Museum officials praised Hoffman as a great communicator with a scholar's depth of understanding who could attract new audiences and raise the museum's public profile.

"Irene is a dynamic, highly regarded museum professional who understands how to engage the community and ignite a meaningful dialogue on contemporary art," said museum board Chairman Thomas F. O'Neil III in a statement issued yesterday.

Hoffman inherits an institution that is considerably stronger today than it was two years ago, before Collins launched a revival of an institution mired in artistic and financial doldrums.

Collins scheduled imaginative exhibitions, developed an artist residency program and organized membership campaigns that doubled the museum's members from 250 to more than 500.

He also helped restore the museum's financial standing. During his tenure, the Contemporary's annual budget rose to $650,000 from $250,000.

Hoffman says she plans to continue the course set by Collins.

"I want to build on the tradition of innovative and exciting exhibitions that engage the community, and for which the museum is most known," she said yesterday.

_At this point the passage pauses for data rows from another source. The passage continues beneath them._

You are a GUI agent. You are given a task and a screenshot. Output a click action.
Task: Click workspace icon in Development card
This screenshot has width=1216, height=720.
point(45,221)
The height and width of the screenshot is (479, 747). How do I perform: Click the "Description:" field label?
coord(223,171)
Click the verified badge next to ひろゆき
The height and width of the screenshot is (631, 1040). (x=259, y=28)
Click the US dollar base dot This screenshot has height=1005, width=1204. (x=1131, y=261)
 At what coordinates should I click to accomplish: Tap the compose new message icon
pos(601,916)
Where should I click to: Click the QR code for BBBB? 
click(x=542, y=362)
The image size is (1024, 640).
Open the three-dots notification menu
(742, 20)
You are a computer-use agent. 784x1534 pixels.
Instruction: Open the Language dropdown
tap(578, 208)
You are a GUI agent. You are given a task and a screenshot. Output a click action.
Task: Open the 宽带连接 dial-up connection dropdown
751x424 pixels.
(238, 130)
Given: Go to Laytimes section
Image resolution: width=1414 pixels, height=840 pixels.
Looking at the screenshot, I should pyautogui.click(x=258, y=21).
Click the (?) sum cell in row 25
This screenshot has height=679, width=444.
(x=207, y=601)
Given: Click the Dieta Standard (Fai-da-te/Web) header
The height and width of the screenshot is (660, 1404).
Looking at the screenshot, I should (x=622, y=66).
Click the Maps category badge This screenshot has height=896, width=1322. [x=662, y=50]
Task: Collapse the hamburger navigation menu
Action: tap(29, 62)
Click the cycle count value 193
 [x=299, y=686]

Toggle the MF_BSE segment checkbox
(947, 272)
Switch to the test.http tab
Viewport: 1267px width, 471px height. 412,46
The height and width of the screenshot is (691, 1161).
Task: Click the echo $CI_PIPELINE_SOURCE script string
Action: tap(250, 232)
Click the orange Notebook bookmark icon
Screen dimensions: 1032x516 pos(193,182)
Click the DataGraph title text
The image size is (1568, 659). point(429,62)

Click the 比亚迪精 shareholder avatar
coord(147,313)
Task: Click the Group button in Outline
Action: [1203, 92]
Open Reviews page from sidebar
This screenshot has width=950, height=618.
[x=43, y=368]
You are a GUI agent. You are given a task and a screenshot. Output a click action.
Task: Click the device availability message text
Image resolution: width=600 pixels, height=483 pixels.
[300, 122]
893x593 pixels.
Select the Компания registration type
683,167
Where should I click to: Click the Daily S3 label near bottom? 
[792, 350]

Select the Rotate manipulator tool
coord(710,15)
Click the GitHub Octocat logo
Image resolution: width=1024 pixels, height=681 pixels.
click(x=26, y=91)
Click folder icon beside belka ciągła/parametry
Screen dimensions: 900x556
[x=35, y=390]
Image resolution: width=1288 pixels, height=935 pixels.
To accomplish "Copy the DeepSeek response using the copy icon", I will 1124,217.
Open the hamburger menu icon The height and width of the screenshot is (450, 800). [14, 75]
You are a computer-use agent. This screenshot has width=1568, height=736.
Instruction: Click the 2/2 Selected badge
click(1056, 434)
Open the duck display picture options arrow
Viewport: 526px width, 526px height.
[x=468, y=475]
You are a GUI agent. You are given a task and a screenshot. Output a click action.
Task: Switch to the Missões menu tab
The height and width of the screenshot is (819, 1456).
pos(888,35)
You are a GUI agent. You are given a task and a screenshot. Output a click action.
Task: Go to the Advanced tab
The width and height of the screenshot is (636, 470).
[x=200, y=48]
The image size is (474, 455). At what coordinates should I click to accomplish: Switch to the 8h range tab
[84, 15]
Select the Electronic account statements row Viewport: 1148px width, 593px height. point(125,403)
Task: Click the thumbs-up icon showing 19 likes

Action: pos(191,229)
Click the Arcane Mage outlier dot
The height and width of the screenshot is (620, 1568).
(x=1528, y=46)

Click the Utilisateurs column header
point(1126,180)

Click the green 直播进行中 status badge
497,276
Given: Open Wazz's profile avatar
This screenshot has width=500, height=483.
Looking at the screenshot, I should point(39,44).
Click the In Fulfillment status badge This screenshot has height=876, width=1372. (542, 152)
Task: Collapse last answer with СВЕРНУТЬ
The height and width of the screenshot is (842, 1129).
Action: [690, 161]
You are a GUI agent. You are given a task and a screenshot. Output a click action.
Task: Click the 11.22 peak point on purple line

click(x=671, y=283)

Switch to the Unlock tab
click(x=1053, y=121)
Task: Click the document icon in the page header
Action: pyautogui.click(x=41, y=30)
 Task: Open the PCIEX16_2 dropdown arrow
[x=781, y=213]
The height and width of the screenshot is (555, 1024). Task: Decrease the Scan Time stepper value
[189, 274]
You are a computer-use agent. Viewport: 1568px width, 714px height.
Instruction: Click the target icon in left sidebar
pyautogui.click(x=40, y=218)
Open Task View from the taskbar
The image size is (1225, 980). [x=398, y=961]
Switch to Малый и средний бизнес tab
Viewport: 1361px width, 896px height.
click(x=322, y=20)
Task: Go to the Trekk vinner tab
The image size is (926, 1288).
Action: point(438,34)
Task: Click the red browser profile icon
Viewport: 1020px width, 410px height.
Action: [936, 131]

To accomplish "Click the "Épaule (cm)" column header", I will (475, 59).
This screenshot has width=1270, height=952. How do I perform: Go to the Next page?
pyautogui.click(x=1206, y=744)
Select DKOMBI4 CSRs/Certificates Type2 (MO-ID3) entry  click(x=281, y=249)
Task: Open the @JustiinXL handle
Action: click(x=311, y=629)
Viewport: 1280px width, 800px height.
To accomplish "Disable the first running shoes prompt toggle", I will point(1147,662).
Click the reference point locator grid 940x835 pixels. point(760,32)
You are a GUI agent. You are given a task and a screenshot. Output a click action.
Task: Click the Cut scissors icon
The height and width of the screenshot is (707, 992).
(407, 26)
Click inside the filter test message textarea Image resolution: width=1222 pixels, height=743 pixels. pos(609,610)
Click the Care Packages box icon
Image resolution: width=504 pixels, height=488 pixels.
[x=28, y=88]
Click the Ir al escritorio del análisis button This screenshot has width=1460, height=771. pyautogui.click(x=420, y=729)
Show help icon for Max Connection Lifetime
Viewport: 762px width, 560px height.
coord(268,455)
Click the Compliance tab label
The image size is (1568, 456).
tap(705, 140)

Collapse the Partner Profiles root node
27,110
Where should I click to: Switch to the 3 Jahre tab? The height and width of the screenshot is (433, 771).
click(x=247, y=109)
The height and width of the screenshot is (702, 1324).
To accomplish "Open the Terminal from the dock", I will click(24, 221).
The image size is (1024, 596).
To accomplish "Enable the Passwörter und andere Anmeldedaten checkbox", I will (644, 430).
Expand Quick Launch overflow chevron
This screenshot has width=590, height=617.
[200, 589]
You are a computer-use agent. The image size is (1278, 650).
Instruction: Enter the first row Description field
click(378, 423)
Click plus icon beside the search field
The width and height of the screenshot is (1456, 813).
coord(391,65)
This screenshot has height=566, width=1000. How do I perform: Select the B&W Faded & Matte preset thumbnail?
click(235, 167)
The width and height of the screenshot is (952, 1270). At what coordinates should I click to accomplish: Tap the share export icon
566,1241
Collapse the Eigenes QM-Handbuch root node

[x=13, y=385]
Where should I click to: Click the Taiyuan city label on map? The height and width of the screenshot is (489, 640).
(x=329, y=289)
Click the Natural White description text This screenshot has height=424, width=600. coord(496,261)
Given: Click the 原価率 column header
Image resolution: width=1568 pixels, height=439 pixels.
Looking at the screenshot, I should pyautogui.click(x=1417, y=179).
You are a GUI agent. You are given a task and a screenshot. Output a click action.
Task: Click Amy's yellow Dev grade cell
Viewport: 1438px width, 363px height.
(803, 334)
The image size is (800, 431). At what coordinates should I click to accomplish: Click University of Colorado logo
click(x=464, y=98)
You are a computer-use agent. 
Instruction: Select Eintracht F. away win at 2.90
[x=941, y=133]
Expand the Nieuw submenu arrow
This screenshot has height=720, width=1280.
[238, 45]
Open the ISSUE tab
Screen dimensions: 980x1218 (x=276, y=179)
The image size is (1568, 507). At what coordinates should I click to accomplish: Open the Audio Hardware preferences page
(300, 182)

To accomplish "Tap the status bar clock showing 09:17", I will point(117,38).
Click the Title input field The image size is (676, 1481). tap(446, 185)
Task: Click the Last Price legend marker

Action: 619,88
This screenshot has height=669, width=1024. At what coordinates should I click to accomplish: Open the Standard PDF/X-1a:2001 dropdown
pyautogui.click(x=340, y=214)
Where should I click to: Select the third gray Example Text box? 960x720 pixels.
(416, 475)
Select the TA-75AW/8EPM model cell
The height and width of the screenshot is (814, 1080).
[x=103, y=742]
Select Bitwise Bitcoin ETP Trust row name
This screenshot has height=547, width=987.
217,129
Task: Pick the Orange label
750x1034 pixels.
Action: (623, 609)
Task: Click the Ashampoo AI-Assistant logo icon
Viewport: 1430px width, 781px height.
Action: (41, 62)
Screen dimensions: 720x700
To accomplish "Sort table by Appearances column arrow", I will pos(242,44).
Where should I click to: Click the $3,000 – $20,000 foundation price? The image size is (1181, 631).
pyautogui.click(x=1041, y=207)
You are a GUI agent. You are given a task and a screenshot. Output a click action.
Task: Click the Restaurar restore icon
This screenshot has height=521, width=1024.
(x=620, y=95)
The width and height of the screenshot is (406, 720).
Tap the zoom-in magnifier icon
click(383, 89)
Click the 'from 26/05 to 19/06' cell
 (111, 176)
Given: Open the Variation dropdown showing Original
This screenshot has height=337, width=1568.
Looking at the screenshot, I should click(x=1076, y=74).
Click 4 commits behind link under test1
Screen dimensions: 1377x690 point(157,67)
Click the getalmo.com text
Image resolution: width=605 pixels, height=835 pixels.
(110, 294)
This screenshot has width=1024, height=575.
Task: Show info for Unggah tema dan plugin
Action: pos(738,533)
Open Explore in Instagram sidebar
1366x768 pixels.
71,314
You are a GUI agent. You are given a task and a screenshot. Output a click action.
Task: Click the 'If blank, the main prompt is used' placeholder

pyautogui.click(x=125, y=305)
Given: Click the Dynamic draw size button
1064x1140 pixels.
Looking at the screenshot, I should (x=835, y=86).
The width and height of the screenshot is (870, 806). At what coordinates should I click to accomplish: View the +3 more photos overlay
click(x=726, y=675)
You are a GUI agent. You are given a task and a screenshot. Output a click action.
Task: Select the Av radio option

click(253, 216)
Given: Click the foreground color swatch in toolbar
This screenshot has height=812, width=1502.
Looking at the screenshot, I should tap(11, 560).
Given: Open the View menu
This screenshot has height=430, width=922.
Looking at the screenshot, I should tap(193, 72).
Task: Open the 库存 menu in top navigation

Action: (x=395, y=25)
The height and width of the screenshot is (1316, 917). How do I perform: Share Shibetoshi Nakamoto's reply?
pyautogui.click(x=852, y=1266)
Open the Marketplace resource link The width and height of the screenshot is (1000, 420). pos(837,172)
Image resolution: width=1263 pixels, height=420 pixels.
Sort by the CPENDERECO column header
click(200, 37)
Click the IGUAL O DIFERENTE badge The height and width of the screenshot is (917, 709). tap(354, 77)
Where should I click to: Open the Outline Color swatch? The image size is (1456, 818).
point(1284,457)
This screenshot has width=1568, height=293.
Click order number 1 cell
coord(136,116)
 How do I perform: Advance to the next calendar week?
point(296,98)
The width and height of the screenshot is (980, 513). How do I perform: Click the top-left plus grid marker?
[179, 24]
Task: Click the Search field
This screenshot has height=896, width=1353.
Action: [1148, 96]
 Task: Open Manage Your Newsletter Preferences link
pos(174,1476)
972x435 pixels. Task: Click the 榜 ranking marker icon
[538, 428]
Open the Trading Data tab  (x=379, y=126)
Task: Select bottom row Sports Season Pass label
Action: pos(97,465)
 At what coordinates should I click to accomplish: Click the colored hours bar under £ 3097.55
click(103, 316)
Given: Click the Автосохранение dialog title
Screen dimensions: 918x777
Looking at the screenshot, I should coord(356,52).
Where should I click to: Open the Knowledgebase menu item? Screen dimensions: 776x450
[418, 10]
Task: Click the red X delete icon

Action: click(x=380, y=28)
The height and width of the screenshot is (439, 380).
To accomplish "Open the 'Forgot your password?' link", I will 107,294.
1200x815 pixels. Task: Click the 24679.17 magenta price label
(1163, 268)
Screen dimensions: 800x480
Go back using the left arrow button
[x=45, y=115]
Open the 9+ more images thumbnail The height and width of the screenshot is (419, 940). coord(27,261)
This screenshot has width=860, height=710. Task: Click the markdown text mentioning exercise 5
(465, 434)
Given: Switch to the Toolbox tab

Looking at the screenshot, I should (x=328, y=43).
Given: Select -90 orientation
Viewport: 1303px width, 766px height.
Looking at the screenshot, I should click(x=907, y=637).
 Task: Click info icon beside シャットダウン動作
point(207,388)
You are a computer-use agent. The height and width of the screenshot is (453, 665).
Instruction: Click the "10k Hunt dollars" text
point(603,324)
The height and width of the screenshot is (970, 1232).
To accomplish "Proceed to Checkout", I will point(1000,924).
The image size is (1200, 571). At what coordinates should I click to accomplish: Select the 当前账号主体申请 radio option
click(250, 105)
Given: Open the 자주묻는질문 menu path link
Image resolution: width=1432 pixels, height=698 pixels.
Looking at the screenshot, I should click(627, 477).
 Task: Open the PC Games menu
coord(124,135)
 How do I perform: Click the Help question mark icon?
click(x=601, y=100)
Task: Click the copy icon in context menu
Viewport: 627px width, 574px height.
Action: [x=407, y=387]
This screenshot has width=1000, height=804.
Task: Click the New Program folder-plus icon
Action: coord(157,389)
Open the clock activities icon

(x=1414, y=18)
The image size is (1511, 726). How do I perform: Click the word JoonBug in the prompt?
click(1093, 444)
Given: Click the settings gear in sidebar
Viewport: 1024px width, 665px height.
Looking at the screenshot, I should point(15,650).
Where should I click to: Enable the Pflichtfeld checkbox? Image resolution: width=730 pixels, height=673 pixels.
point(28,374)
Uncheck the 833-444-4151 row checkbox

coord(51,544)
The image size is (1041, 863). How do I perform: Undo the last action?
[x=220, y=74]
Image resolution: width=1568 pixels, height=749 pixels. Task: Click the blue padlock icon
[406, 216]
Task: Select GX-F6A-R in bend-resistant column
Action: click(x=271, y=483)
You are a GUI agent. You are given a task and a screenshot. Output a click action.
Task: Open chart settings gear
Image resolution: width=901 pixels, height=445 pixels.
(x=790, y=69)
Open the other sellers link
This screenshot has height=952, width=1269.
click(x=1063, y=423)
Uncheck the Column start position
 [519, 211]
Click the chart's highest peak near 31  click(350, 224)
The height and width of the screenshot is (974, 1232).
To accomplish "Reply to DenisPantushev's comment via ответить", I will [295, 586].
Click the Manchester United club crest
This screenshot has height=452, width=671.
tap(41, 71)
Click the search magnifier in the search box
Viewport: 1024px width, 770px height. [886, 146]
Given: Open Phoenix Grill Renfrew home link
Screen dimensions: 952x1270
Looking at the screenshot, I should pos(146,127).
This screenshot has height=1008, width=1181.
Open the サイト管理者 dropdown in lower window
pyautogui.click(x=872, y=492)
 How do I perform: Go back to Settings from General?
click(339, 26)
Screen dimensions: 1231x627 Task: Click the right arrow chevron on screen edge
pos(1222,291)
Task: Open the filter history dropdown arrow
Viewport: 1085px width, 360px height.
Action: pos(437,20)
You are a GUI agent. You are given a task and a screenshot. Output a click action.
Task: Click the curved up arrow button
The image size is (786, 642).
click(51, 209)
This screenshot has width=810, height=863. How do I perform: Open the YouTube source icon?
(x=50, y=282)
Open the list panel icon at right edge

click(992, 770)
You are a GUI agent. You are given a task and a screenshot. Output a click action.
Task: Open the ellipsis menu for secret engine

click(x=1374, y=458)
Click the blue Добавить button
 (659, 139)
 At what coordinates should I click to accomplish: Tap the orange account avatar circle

At the Orange County Museum, Hoffman organized the 2002 and 2004 California Biennials and a touring exhibition, Girls Night Out, which showcased a new generation of women photographers and video artists. The exhibition is on view at the Contemporary Art Museum of St. Louis.

Hoffman also commissioned artists to create works that comment on social issues and their impact on communities.

In 2002, for example, she commissioned Slovenian artist Marjetica Potrc to erect a dilapidated shack in the middle of an upscale Southern California suburban neighborhood to point out the issue of housing inequality.

"We sense a rare mixture of introversion and extroversion in her," said Ray Allen, the chairman of the museum's search committee. "She is vibrant, energetic and enthusiastic, and at the same time she's an intellectual, someone who thinks deeply about what is going on in the culture."

Hoffman, a native New Yorker who grew up in California, has been curator of contemporary art at the Orange County Museum of Art since 2001. Before that, she was curator of exhibitions at Cranbrook Art Museum in Bloomfield Hills, Mich.

She also has worked at the Art Institute of Chicago, the Walker Art Center in Minneapolis and the Museum of Contemporary Art, Chicago, among others, and has authored numerous exhibition catalogs and critical reviews.

She holds a 1991 bachelor of arts degree in art history from Washington University in St. Louis and a 1993 master's degree in modern art history, theory and criticism from the School of the Art Institute.

The Contemporary, founded by Baltimorean George Ciscle in 1989, had no permanent home for the first decade of its existence, when it presented temporary exhibitions in alternative spaces such as an empty downtown storefront and an abandoned bus garage.

In 1999, the museum moved into a renovated space at 100 W. Centre St. and began regular exhibitions of contemporary art by nationally and internationally recognized artists.